— BEGIN —

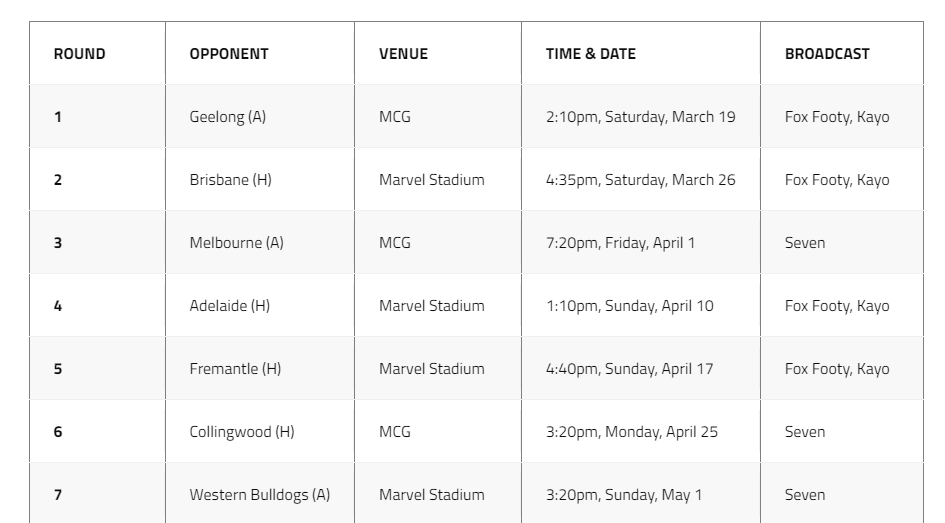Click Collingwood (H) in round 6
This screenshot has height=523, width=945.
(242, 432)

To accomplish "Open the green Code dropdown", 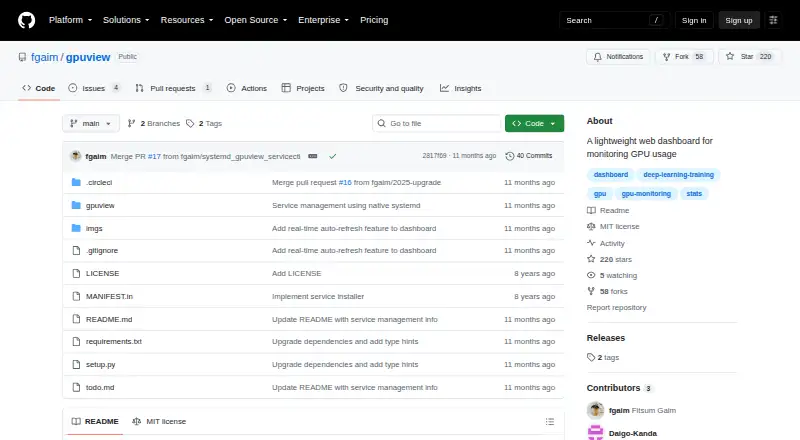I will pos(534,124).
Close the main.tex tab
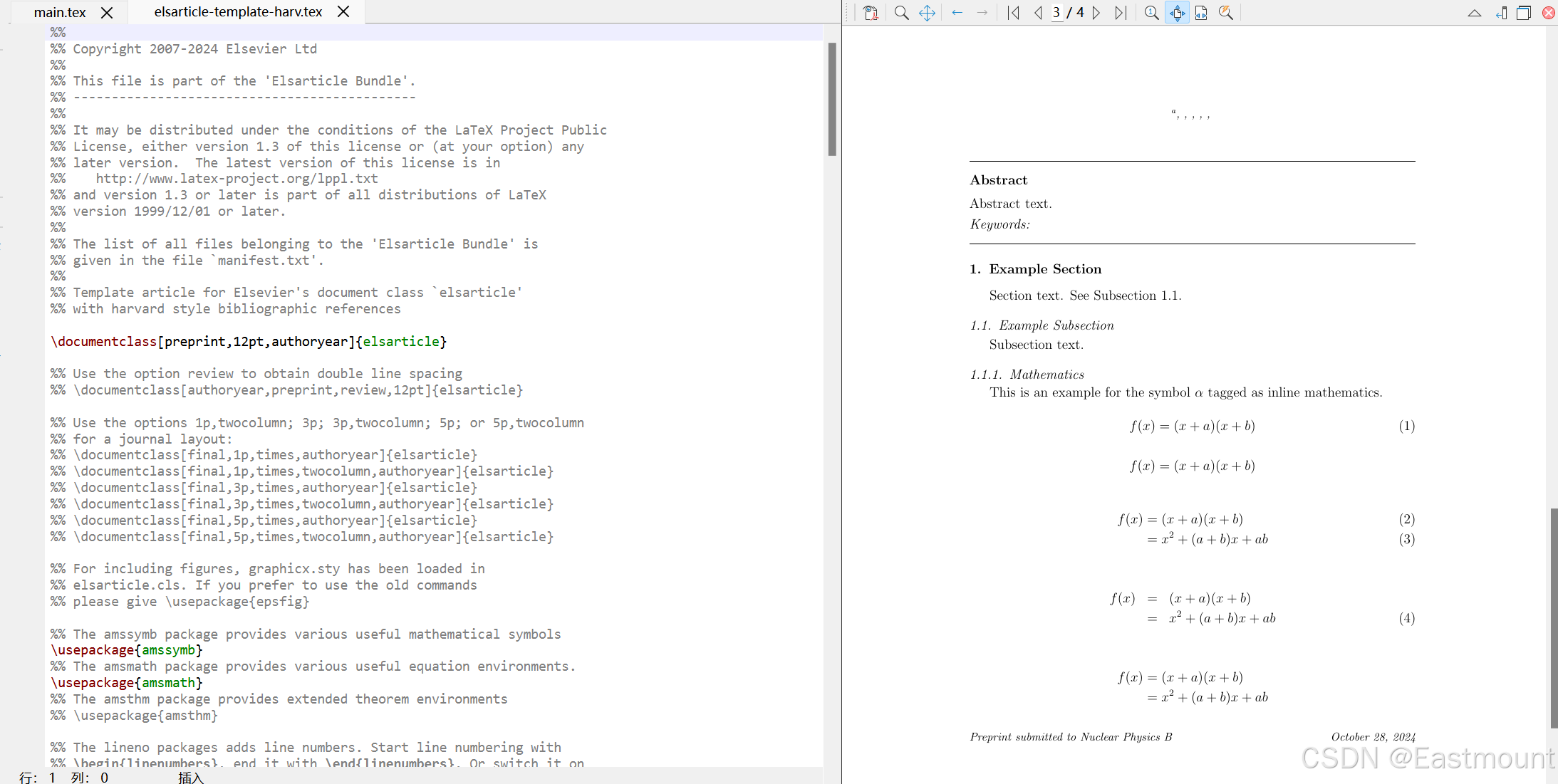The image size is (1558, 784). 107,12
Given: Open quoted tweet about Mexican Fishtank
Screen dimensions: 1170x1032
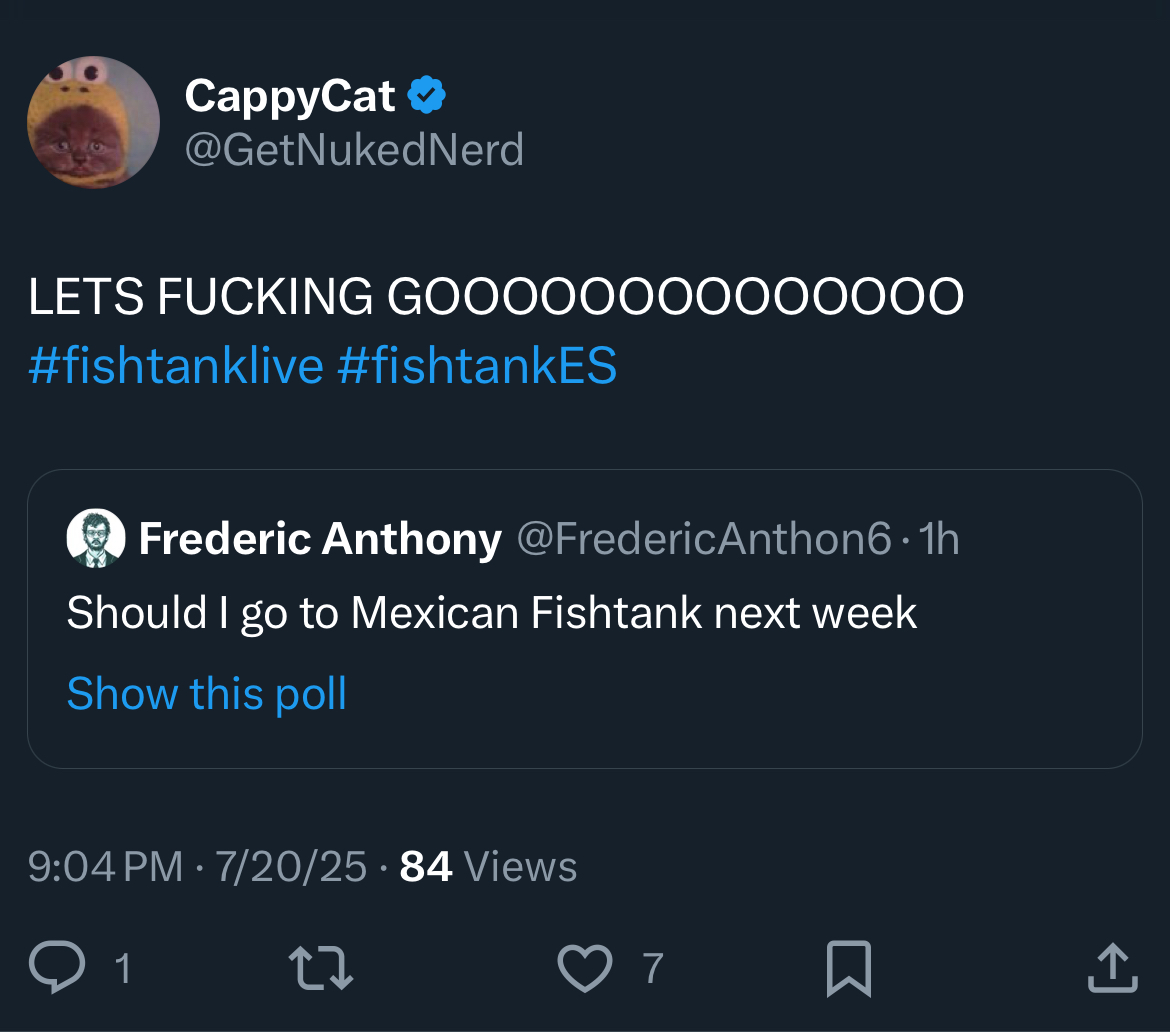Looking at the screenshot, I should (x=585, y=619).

— END —

_SET EXERCISE_:
Reproduce the data word for word, from the line that contains "Given: Open quoted" through the end of the data. Leave out the pictures.

_FULL SOLUTION_:
Given: Open quoted tweet about Mexican Fishtank
Screen dimensions: 1170x1032
Looking at the screenshot, I should (x=585, y=619).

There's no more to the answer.